─── EXERCISE MATERIAL ───
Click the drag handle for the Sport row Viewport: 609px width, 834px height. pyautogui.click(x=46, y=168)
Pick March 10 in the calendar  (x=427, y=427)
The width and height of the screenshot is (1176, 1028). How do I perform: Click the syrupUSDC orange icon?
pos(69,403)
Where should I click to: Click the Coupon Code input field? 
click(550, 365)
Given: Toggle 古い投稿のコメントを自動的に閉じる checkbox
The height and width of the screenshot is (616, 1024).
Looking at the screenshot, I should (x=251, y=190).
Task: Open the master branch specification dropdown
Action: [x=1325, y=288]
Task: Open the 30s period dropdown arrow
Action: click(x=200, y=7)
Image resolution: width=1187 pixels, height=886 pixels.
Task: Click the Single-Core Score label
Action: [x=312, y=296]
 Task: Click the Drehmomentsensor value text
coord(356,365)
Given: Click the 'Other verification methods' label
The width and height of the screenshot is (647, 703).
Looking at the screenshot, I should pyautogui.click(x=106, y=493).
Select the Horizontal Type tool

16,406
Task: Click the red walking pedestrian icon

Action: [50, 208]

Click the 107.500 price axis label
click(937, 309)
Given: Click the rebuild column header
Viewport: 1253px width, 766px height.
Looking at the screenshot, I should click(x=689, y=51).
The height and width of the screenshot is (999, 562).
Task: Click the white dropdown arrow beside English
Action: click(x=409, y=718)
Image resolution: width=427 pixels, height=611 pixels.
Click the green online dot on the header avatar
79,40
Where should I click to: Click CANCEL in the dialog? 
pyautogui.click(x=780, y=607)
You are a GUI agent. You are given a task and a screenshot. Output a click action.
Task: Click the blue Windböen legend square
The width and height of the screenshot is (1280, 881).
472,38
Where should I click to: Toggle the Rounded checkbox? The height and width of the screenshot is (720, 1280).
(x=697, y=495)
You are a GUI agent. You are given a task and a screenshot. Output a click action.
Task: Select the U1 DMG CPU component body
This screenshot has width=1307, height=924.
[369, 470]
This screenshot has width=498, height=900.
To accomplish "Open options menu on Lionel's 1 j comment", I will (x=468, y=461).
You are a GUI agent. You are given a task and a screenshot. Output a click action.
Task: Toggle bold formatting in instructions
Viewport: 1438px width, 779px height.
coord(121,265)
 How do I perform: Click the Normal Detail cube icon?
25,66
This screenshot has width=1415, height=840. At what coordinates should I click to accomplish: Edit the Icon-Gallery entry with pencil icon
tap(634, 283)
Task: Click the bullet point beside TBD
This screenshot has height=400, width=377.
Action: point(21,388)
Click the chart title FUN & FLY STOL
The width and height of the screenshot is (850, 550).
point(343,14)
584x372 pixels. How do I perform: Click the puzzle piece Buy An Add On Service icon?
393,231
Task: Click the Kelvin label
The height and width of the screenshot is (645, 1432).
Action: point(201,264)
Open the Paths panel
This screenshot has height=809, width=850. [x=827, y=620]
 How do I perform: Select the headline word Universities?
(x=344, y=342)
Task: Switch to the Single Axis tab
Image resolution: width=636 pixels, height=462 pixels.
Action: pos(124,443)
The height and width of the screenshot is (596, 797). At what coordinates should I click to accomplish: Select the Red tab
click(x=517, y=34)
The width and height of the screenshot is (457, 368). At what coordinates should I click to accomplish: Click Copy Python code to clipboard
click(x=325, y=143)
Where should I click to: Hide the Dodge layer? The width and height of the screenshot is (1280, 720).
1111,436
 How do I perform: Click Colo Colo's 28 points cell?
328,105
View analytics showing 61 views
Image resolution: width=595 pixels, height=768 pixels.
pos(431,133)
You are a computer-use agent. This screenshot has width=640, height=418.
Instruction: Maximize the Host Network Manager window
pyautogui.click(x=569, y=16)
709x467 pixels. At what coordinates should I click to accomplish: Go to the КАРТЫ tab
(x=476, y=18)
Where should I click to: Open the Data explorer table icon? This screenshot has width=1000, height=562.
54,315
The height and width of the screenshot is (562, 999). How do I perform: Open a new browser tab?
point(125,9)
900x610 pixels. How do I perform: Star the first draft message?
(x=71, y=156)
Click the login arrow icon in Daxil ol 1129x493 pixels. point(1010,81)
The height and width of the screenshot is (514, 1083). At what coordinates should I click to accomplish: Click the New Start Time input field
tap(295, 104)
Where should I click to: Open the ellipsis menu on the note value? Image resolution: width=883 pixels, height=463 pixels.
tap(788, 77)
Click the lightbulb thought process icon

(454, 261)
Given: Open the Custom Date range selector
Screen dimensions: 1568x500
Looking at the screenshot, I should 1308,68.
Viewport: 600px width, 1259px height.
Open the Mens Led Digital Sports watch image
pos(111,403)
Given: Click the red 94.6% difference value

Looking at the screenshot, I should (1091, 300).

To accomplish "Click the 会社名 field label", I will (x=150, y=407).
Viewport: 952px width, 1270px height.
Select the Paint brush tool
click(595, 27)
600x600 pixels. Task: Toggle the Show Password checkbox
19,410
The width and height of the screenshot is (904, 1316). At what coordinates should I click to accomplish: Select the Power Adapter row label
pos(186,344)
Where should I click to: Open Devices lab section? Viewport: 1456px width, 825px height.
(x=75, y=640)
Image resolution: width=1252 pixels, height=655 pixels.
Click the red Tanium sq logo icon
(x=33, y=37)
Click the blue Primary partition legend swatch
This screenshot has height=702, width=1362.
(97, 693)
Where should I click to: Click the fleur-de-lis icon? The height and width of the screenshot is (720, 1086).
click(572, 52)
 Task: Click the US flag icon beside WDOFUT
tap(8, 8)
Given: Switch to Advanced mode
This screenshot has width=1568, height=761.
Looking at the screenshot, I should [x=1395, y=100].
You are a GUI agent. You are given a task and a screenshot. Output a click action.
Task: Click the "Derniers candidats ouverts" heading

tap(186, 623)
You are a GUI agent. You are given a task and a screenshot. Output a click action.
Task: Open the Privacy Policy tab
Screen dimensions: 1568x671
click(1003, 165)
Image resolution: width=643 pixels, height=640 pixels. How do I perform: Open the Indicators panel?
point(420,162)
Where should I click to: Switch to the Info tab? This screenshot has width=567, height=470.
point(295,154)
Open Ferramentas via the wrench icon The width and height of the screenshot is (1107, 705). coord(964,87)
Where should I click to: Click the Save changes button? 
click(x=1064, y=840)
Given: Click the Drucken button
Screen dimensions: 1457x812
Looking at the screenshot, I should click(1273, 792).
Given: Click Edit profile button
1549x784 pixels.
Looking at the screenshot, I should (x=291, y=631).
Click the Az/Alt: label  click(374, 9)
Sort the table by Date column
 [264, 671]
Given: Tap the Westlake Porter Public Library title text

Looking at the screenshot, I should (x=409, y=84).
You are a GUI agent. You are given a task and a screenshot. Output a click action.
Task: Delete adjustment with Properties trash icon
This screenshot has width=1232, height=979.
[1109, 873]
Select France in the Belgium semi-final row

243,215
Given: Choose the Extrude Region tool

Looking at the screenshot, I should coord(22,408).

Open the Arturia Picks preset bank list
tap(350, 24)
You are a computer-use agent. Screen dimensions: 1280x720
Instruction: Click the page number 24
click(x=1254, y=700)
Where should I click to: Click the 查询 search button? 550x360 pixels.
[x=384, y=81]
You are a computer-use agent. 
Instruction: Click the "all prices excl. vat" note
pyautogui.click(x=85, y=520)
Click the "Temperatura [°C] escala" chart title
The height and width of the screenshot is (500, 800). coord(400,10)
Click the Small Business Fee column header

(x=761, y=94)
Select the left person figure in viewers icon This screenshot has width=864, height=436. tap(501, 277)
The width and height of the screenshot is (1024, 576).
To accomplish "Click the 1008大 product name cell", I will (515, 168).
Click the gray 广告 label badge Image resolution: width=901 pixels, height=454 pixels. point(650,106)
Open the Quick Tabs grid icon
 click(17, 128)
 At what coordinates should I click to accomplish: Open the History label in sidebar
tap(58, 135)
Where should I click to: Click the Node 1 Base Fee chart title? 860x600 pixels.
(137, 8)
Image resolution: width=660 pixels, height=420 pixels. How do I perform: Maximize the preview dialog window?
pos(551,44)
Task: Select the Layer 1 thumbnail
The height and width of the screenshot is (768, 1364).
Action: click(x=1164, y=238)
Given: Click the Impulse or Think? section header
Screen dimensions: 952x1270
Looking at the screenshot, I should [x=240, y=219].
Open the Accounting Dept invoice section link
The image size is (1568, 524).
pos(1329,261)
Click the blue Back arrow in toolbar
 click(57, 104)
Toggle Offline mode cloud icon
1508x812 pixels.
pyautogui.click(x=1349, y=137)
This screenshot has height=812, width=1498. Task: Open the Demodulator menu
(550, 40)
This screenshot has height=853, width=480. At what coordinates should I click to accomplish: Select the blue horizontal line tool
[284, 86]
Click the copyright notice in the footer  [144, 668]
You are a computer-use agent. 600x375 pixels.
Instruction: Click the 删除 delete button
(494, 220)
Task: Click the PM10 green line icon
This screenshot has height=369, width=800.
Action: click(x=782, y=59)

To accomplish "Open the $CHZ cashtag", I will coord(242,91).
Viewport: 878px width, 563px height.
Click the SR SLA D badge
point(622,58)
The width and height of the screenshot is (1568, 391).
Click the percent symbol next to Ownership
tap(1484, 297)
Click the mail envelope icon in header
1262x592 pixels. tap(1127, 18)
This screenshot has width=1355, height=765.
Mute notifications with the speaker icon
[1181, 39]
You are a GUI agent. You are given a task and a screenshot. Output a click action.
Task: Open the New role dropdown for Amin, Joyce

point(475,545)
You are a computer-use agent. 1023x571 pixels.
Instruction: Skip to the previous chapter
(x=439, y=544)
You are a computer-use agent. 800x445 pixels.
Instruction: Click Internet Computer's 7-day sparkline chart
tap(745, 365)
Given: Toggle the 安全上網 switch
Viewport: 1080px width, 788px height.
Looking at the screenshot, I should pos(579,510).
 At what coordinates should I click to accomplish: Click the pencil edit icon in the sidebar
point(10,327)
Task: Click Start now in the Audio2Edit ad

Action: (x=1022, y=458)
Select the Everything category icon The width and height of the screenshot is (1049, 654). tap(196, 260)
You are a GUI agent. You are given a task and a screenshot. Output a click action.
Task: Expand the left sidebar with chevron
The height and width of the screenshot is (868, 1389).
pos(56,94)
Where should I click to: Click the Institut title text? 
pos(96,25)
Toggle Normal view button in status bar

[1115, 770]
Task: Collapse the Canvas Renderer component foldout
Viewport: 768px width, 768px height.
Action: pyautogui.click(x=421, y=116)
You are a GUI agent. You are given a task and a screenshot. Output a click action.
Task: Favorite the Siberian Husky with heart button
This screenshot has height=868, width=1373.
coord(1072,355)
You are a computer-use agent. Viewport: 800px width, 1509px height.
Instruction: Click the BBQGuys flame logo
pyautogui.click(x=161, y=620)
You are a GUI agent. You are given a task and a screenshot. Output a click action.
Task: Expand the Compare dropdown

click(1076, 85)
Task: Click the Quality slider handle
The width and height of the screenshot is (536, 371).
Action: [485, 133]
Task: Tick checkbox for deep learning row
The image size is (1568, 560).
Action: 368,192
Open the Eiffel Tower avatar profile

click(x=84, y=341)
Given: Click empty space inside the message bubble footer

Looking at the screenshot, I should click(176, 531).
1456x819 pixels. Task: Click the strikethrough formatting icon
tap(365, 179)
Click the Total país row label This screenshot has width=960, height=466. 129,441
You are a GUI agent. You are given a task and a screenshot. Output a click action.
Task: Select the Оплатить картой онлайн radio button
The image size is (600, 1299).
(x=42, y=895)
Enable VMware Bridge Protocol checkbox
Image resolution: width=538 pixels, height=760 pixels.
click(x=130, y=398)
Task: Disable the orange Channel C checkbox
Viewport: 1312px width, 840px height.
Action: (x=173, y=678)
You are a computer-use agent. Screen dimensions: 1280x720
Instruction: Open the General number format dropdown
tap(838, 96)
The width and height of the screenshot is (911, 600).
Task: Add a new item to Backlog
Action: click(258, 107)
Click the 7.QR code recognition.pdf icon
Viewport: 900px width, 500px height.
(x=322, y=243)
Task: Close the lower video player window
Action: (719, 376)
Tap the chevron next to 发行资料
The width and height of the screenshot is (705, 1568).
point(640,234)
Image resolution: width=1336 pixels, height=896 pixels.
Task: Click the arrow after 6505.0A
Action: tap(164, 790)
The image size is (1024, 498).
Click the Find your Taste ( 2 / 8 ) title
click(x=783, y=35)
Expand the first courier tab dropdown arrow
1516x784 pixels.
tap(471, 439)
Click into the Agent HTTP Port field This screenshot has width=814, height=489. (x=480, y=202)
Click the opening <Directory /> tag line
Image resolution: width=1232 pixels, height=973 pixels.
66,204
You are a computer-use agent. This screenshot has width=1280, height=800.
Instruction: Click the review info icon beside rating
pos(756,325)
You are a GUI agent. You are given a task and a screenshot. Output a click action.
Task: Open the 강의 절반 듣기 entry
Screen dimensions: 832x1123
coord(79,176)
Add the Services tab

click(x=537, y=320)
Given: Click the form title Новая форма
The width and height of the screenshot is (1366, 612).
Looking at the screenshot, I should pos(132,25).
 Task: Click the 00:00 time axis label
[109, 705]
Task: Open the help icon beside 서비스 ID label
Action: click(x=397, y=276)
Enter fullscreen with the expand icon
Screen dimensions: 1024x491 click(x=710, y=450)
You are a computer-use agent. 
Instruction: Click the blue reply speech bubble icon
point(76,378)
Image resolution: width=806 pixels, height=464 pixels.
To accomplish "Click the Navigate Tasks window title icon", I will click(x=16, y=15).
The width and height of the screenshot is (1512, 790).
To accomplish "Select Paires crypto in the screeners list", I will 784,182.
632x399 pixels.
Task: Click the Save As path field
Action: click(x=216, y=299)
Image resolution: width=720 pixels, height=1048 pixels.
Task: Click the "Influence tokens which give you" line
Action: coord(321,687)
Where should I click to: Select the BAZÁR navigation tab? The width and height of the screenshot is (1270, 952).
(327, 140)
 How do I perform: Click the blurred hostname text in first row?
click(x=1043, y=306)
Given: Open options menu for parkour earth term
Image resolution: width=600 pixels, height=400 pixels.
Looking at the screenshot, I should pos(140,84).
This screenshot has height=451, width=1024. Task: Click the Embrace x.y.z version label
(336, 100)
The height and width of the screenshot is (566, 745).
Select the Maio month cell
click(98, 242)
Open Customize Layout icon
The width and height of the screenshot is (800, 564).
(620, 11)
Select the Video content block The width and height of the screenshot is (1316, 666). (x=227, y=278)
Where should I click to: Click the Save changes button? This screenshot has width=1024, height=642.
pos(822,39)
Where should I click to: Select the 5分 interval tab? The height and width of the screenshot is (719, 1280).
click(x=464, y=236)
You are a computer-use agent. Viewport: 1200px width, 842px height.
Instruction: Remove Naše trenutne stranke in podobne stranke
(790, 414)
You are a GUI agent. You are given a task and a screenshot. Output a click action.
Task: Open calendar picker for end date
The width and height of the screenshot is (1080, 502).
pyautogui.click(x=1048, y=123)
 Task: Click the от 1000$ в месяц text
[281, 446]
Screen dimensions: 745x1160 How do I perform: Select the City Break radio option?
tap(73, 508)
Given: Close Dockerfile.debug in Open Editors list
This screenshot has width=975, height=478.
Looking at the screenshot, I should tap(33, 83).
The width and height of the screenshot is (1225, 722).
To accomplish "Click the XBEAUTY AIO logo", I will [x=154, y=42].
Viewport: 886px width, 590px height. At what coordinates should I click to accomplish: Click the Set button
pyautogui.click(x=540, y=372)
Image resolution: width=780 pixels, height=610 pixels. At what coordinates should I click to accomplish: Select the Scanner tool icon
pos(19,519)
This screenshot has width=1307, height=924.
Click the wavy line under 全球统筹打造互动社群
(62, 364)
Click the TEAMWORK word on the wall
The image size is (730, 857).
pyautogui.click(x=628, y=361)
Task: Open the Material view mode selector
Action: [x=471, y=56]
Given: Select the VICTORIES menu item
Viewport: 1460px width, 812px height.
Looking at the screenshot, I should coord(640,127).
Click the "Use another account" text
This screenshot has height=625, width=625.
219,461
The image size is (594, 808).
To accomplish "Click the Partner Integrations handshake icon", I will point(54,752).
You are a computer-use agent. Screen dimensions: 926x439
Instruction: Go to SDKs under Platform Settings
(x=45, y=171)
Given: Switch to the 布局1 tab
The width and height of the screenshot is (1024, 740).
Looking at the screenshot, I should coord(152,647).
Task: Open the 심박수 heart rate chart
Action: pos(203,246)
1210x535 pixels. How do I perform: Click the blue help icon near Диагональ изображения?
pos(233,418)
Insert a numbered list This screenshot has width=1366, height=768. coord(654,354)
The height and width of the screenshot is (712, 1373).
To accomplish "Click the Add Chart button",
───
Restate, word for word and with nothing added, the lines from the first line of the listing through the one where "Given: Toggle 古い投稿のコメントを自動的に閉じる checkbox" stands.

→ **ANSWER BELOW**:
Click the drag handle for the Sport row Viewport: 609px width, 834px height. pyautogui.click(x=46, y=168)
Pick March 10 in the calendar  (x=427, y=427)
The width and height of the screenshot is (1176, 1028). How do I perform: Click the syrupUSDC orange icon?
pos(69,403)
Where should I click to: Click the Coupon Code input field? 
click(550, 365)
Given: Toggle 古い投稿のコメントを自動的に閉じる checkbox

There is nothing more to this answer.